As much as I do enjoy some time off there’s nothing like getting back to work either, since it’s something I love to do. So over the weekend I got into one of my favourite books, and ran over some historical charts which highlighted one of my favourite patterns. I figured I should share a few examples with you.
The pattern is termed the cup and handle. My, and likely your day, is filled with cups and handles. From morning coffee to a lunchtime Chia to an afternoon green tea to an after dinner tasty Guinness, or some other tasty treat.
But in this case I’ll be talking about cups full of money.
To begin with, Ivestopedia has a good definition;
A pattern on bar charts resembling a cup with a handle. The cup is in the shape of a “U” and the handle has a slight downward drift. The right-hand side of the pattern has low trading volume. It can be as short as seven weeks and as long as 65 weeks.
As the stock comes up to test the old highs, the stock will incur selling pressure by the people who bought at or near the old high. This selling pressure will make the stock price trade sideways with a tendency towards a downtrend for four days to four weeks… then it takes off.
Technical analysis is definitely a science, but also I view it as very subjective and almost a form of art since nothing is ever exactly the same or written in stone.
Chart patterns only have to fit the definition in a loose sense in general, although volume is a very important and key breakouts must always occur with strong volume or they will have a high probability of failure.
Also, cup and handle patterns are continuation patterns which means they continue along the primary trend once the consolidation is finished and the pattern is formed during this consolidation.
The chart above of Gold is a weekly chart which means each candle represents a weeks moves. Ideally we’d like to see the left rim of the cup higher than the right, but we take what we can get.
There is no volume on this chart so I took a look at the GLD chart volume and it was good. Volume was low on the left cup coming into the low of the cup and higher moving back up where the right side of the cup was formed. It was below average in the handle also.
So far the only issue with this one on a technical basis is that the right side is higher than the left. This isn’t the end of the world but it’s something to at least be aware of. Now let’s see the chart post cup and handle as it moved out of the pattern.
In this case The odd cup and handle pattern did indeed work out as if it were perfect. The move so far has been over $200 an ounce which is great.
Now let’s look at potential targets. In theory you measure the distance from the right peak to the cup low. In this case it’s roughly $200. So in theory we could have seen the end of this continuation pattern for Gold and now need to rest and consolidate and build another pattern, perhaps even another cup and handle.
We all know how easy it is to look at hindsight and say, see I told you so, or I should have done such and such.

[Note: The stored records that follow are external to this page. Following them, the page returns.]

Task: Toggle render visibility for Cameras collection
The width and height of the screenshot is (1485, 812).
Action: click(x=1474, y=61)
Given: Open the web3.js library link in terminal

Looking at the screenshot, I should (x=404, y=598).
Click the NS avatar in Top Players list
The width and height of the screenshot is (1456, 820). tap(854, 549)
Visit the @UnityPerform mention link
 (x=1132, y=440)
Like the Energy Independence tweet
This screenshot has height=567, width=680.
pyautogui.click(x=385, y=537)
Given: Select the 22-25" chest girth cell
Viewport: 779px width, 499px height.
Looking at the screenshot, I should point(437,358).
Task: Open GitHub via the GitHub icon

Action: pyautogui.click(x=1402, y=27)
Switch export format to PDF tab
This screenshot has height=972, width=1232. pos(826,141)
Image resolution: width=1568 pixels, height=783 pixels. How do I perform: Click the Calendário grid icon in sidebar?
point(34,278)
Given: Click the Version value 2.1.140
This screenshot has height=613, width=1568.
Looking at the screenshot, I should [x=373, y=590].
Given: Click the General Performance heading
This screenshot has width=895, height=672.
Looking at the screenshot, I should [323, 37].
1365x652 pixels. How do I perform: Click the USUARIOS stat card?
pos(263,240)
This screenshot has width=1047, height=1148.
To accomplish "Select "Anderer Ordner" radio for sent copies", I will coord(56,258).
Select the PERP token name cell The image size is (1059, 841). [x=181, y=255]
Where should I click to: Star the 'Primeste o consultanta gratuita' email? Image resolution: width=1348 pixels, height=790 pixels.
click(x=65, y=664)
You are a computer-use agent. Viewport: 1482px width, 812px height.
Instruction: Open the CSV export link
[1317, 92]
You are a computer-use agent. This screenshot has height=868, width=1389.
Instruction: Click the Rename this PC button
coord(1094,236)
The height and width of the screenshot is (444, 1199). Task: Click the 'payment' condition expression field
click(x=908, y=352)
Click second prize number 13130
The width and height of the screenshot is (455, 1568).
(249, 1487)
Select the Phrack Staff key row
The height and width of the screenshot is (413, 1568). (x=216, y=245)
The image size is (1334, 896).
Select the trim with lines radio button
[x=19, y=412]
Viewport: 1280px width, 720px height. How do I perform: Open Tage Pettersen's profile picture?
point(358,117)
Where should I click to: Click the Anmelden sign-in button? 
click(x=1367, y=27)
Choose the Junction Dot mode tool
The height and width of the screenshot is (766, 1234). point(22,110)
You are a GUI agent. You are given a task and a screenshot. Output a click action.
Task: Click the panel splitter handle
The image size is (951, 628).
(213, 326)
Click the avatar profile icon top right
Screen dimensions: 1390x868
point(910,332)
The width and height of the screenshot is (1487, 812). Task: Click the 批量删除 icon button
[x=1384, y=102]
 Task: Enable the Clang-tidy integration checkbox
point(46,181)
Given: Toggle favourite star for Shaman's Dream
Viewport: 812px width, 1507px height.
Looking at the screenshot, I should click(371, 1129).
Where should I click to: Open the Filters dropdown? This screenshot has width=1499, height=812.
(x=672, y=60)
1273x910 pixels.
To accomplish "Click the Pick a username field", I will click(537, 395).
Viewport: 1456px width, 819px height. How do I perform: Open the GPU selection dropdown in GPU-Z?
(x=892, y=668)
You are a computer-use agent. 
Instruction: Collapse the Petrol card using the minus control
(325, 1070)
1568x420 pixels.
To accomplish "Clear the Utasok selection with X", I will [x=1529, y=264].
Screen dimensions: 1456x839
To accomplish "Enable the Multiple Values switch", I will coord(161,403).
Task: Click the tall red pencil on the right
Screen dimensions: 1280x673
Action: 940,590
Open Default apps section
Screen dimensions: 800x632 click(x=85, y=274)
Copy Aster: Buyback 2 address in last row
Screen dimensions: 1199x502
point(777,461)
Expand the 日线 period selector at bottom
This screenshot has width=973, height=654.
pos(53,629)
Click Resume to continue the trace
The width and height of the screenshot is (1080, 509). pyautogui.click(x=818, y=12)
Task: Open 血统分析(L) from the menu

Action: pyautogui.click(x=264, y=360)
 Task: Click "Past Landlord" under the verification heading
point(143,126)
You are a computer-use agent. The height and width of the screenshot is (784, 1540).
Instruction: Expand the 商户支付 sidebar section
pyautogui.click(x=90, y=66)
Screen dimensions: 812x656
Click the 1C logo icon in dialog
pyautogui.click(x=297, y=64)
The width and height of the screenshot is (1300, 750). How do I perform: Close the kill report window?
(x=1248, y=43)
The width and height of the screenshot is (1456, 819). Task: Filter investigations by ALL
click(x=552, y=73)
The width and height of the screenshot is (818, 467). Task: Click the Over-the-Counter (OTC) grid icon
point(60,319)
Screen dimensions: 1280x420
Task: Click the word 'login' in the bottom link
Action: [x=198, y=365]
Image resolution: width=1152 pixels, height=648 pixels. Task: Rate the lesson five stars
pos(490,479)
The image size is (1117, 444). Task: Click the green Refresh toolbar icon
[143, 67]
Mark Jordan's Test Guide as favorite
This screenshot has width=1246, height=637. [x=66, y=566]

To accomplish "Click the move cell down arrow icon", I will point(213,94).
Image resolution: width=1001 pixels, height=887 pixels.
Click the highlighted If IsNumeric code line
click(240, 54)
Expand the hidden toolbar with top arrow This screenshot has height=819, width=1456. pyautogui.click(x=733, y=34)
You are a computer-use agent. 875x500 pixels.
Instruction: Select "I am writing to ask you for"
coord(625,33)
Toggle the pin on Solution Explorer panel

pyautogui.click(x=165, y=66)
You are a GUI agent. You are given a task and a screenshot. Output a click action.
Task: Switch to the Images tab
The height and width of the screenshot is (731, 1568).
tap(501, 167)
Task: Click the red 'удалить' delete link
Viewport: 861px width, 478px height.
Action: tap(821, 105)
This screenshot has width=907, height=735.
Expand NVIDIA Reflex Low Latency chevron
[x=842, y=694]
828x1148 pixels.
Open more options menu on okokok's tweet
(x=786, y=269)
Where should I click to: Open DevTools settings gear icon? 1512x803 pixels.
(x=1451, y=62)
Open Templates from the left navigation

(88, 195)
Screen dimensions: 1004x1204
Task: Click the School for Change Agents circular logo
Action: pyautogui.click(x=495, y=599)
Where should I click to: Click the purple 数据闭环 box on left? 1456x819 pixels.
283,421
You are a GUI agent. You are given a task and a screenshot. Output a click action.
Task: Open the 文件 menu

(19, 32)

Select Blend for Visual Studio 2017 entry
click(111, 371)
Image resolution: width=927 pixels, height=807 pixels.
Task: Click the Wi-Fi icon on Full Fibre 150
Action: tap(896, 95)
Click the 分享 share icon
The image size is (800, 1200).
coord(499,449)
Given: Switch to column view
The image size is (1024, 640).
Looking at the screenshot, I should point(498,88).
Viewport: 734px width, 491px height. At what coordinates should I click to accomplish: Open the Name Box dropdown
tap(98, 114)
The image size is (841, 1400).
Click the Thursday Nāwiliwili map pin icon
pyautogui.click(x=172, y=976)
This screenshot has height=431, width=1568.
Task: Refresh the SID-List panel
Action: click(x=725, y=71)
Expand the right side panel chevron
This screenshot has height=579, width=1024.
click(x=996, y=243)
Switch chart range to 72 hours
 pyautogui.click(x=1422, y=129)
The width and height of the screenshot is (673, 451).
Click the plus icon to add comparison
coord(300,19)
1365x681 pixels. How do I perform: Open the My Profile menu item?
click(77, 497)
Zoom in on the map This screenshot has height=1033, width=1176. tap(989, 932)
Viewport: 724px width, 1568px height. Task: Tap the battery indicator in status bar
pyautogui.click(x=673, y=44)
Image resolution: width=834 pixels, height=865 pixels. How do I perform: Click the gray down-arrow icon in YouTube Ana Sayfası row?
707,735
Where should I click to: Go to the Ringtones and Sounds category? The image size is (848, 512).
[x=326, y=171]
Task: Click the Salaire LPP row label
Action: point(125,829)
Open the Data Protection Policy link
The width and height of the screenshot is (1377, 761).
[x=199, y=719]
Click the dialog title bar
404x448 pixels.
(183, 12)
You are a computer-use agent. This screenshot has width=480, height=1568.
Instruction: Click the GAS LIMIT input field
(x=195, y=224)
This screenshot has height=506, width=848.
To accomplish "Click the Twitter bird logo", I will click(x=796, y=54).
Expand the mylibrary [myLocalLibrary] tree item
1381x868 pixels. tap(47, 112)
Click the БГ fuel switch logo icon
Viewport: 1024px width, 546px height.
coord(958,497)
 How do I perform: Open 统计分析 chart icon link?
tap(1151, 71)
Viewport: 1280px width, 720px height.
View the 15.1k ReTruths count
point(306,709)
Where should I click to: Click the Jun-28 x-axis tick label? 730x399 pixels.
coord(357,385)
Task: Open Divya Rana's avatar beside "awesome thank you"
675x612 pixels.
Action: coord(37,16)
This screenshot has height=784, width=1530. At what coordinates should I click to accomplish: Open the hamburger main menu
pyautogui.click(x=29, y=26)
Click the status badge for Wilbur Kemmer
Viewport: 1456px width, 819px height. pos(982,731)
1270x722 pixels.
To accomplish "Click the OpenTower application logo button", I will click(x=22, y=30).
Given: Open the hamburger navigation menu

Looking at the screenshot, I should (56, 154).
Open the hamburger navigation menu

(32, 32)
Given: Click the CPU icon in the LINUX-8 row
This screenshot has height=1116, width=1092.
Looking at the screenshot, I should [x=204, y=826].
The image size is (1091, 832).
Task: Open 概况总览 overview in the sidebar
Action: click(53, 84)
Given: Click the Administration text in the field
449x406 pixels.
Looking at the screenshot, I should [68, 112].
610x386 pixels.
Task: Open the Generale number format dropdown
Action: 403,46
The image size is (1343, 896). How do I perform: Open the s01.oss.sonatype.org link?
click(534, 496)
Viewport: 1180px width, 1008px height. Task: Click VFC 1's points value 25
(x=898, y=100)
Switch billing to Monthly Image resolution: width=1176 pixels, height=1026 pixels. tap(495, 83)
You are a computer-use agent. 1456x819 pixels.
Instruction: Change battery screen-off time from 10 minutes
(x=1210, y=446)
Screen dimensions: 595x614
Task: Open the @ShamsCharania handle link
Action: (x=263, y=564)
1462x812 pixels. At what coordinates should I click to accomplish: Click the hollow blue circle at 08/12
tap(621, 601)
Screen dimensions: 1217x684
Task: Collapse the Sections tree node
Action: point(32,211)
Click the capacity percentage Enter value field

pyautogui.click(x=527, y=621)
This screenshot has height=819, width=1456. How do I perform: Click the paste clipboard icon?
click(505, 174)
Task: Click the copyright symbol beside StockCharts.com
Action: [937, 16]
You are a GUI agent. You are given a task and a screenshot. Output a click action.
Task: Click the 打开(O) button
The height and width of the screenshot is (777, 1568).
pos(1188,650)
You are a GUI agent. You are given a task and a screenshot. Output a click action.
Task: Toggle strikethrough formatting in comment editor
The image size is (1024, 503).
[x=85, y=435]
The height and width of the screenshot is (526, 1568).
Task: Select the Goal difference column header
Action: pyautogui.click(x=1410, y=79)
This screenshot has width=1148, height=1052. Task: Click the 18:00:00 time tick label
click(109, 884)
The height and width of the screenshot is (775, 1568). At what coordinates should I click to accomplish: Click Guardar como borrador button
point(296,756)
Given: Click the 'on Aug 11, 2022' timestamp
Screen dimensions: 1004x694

Let’s take one example today in real-time and watch it play out over the next little while. Full disclosure, myself and subscribers have already begun to amass positions to take advantage of this potentially powerful move heading into the end of this year. And once a breakout occurs we will be adding more.
The S&P has a superb looking cup and handle which is textbook except that the right rim is slightly higher than the left.
A target for this pattern would be over 200 S&P points higher.
But in reality target are only targets. Their something you shoot at, but sometimes miss. Often a stock will have powerful underlying fundamentals such as earnings growth, increasing margins or even a breakthrough product which pushes the stock past targets and higher for an undetermined amount of time.
This next chart is a textbook example of a bullish cup and handle pattern followed by a chart that just kept going and going even to today. It’s from William J. O’neil’s must have book, “How To Make Money In Stocks”
As you can easily see, targets were thrown out of the window with this stock as it moved from the $35 area to $140 before everything it crashed in 2008. (chart in log-scale…google it)
Let’s take a look at this stocks chart including all of 2008 and up to today.
In under 5 years this stocks went from $30 to now over $400. It’s easy to see in hindsight but these are the types of opportunities we try and identify early.
It’s also prudent to note the power of a simple uptrend or downtrend. You just need a ruler and you can easily identify major trends and generally steer clear of any major trouble coming.
I’ve talked many times in the past about the high probability of a rising stock market even as the economy crumbled around it simply due to the fact that the US dollar is being devalued. Although the US dollar chart doesn’t look half bad at the moment.
Just because the market continues higher does not mean the purchasing power is increasing. That’s why Gold and Silver account for such a large portion of my portfolio at this time.
Our investment philosophy remains the same. Hold large percentages of physical Gold and Silver mainly, while actively managing and trading another portion in anything from mining stocks to mining indexes, to general equities and their indexes or even ETF’s. Were are not limited from making money on the downside either as we enjoy the leverage options afford us at times as well.